His 2013 paper “Calculating and reporting effect sizes” provides a comprehensive rationale.

When should I use Hedges’ g instead of Cohen’s d?

Use Hedges’ g when:

  • Either group has fewer than 20 participants (small-sample bias becomes substantial)
  • You’re conducting a meta-analysis (Hedges’ g is the standard in meta-analytic software)
  • You want the most accurate point estimate of the population effect size

The correction factor (1 – 3/(4df – 1)) becomes negligible for large samples. For N=10 per group, Hedges’ g ≈ 0.97×Cohen’s d; for N=50, it’s ≈ 0.99×.

How do I calculate effect sizes for within-subjects designs?

For paired designs (pre-post, repeated measures):

  1. Compute difference scores (Post – Pre) for each participant
  2. Calculate the mean difference (Mdiff) and SD of differences (SDdiff)
  3. Use Cohen’s dz = Mdiff/SDdiff
  4. For small samples, apply Hedges’ correction: g = dz × (1 – 3/(4n – 1))

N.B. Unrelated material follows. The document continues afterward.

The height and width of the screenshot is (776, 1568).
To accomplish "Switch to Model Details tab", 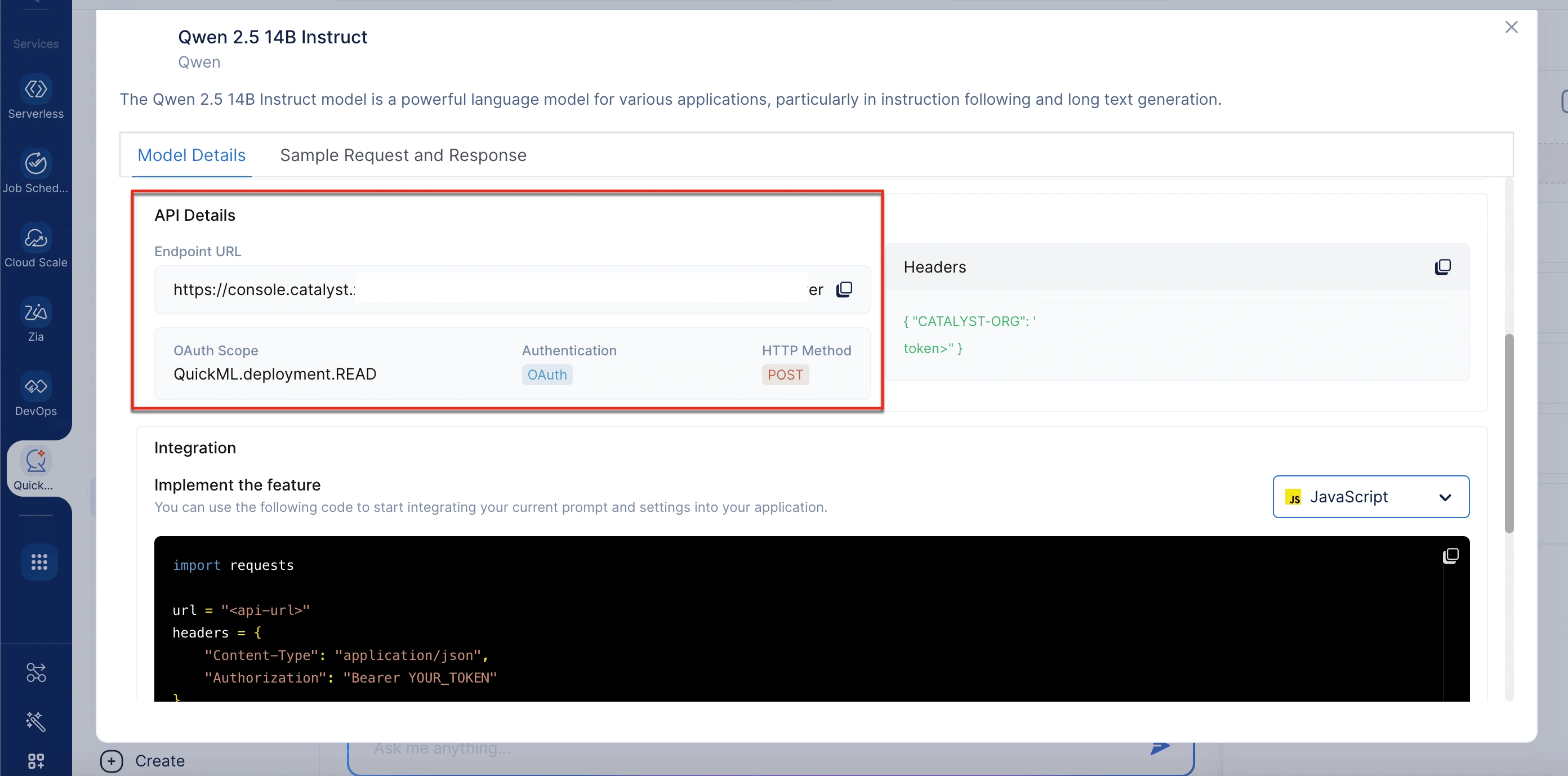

Alternative: Compute the correlation between pre and post scores (r) and use:

d = Mdiff / (SDpooled × √(2(1-r)))

Lakens recommends reporting both the standardized mean difference and the raw mean difference with its CI.

What’s the difference between effect size and standardized mean difference?

Effect size is a broad term for any quantitative measure of an effect’s magnitude. Standardized mean difference (Cohen’s d, Hedges’ g) is one type of effect size that:

  • Compares group means in standard deviation units
  • Is unitless (allows comparison across different measures)
  • Assumes the SD is meaningful (not always true for arbitrary scales)

Other effect size types include:

  • Correlation coefficients (r, r²) for relationships
  • Odds ratios for binary outcomes
  • Cohen’s f for ANOVA designs
  • Cliff’s delta for ordinal data

Lakens’ Coursera course covers selecting appropriate effect sizes for different designs.

How do I interpret confidence intervals for effect sizes?

A 95% CI for an effect size indicates that if we repeated the study 100 times:

  • The interval would contain the true population effect size in 95 of those studies
  • The width shows the precision of your estimate (narrow = more precise)
  • If the CI includes zero, the effect may not be statistically significant
  • If the CI excludes zero, the effect is statistically significant at α = 0.05

Lakens’ interpretation framework:

CI Location Interpretation
Entirely positive Consistent evidence for a positive effect
Entirely negative Consistent evidence for a negative effect
Includes zero Inconclusive (could be positive, negative, or null)
Includes both positive and negative values Effect direction is uncertain
Very wide (e.g., [-0.8, 1.2]) Low precision; more data needed

For clinical trials, pay attention to the lower bound – does it exceed the minimal clinically important difference?

What sample size do I need for adequate power to detect an effect?

Use Lakens’ recommended approach for power analysis:

  1. Specify your smallest effect size of interest (not just “medium”)
  2. Choose power (typically 80% or 90%)
  3. Set alpha (typically 0.05)
  4. Use the formula: n = 2 × (Z1-α/2 + Z1-β)² × (SD/ES)²

Example: To detect d = 0.5 with 80% power (α = 0.05):

n = 2 × (1.96 + 0.84)² × (1/0.5)² ≈ 64 per group

Key resources:

How do I report effect sizes in APA format?

Follow this APA 7th edition template:

“There was a [small/medium/large] effect of [IV] on [DV], d = [value], 95% CI [lower, upper], which [interpretation in context].”

Examples:

  • “The intervention had a medium-sized effect on test performance, d = 0.48, 95% CI [0.12, 0.84], suggesting the training improved scores by nearly half a standard deviation compared to controls.”
  • “Contrary to expectations, the effect of sleep deprivation on reaction time was small and not statistically significant, d = 0.15, 95% CI [-0.05, 0.35].”

Additional APA requirements:

  • Report in text, not just tables
  • Include directionality (which group was higher)
  • Provide raw means and SDs in tables
  • Use italics for statistical symbols (d, g, Δ)
  • Round to two decimal places (three for very small effects)

See the APA Style guide on effect sizes for discipline-specific examples.